That sucks, good luck next time!


----------



## Guest (May 13, 2011)

ha you werent up squaw peak were you?? there seems to be a whole flock of royal D!(K holes up there this year with that same kind of attitude! sorry that happened to you... just makes those times when you do finally succeed, that much sweeter! keep after it, its gotta happen some time!


----------



## Huge29 (Sep 17, 2007)

Here is the answer to your question http://www.ksl.com/?nid=148&sid=15519651


----------



## TEX-O-BOB (Sep 12, 2007)

Eventually the "newness" of turkey hunting in this state will wear off and the slob hunter, I'm entitled to it, retard factor will diminish. Until then it's going to be a cluster out there. The best you can do is hunt on off days and get farther from the roads... My buddy up in Idaho said that twenty years ago when they first opened turkey hunting in his area the idiot factor was incredible. There were CROWDS of people every weekend and the weekdays were a zoo as well. But, eventually the newness wore off and now you hardly see anyone except the die-hards. That's why I travel 12 hours to hunt up there. But even then we're not exempt from retards. This year we had a group of guys from, yep you guessed it, Utard set up right in our laps on the border of the property we'd kicked them off of the morning before. Those guys new we were in there hunting those birds, had been run off, and STILL insisted in setting up on top of us to try to muscle in on those birds. After that whole flock got boogered, we just moved on and ended up having a great hunt. But it still burns a little when you have that happen. I feel for ya Tiger...


----------



## tigerpincer (Dec 5, 2009)

Yep these things are bound to happen. the biggest reason I posted this story up was with the naive hope that maybe just a couple young hunters who havent been taught any better might learn a lesson and hunt the right way.


----------



## ridgetop (Sep 13, 2007)

That's a bummer. I had a couple of guys ride into my set up with their atvs a couple years ago. We were in a roadless area too. I almost got into it with them but there was two of them and I was alone. The one guy came at me, after I took a picture of him but I turned and got the ---- out of there and called the cops, which only gave them a warning. :evil:


----------



## proutdoors (Sep 24, 2007)

I hear you!

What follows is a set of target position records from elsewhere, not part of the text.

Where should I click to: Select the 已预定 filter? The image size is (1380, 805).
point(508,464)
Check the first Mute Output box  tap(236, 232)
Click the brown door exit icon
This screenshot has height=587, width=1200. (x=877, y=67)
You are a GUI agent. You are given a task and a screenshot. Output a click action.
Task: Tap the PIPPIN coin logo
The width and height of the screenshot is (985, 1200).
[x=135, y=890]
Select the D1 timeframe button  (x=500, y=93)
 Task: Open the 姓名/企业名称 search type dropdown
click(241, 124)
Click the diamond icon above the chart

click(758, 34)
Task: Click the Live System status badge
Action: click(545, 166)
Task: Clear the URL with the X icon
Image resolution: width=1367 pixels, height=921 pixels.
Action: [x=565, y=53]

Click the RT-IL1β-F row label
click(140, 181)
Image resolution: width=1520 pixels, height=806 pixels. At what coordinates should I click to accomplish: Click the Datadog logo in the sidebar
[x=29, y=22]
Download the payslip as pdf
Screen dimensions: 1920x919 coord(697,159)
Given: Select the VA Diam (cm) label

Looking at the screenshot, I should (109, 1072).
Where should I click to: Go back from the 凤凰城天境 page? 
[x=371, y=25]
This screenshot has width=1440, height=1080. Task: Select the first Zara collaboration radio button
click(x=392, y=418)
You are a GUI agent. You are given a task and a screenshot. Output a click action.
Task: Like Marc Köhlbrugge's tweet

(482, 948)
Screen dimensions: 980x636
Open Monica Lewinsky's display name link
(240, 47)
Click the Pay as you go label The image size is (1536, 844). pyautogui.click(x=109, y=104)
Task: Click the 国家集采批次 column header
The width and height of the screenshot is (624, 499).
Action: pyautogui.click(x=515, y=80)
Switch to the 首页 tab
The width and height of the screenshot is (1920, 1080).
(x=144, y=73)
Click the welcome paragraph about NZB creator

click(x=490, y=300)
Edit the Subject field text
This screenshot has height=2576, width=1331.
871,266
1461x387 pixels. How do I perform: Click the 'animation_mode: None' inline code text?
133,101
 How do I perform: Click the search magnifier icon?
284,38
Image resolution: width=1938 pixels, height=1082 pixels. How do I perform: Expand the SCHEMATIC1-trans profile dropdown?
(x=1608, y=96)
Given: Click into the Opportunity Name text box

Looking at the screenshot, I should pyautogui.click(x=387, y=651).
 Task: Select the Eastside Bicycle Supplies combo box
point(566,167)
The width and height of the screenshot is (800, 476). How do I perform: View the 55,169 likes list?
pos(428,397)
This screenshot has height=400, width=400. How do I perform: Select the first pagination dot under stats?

I have 1200 acres of PRIVATE land south of Levan that I have SOLE control over who LEGALLY can hunt on it. Yet, this morning while helping wapiti67's 15 year old son try and get his first turkey we has multiple examples of 'slob' hunters. First thing this morning we set up within 150 yards of a tom we roosted last night. We hear him fly down and he is coming our way when all of a sudden he goes silent. We figure he saw one of move or something, so we move in on another tom we can hear gobbling like crazy. We get that tom moving toward us when suddenly he goes silent. We hear faint clucks, so I decide to check them out. I find three hunters more than a 1/2 mile inside PRIVATE property. When I explain to them they are trespassing they act ignorant to their mistake, but where they parked and left the WMA is is HEAVILY posted. That ended our hunt in that part of the property. As we are walking back toward the truck we hear a gobbler sounding off repeatedly on the west end, so we make a game plan and move in closer. We come across a recent campsite where THREE tents and a trailer were setup within the last week. Did I mention I have SOLE say on who can LEGALLY access this property? Guess how many people I have given permission to camp on the property.....We also found a pile of corn 50 yards of the road, on PRIVATE property. Did I mention I have SOLE say on who can LEGALLY access this property?

Sadly, we had to head home with Danny's tag intact, but we had one tom almost step on me. Bad setup by ME. It was a fun time, but could of been funner if people respected other people a tad more.


----------



## wapiti67 (Oct 2, 2007)

Even though we had these idiots make the hunting difficult, Danny loves the time spent on the mountain and is already making plans for next years hunt. I'm pretty sure the efforts of soo many great men have instilled the desire to be in the mountains chasing some sort of game as much as possible. Thanks Bart!!!


----------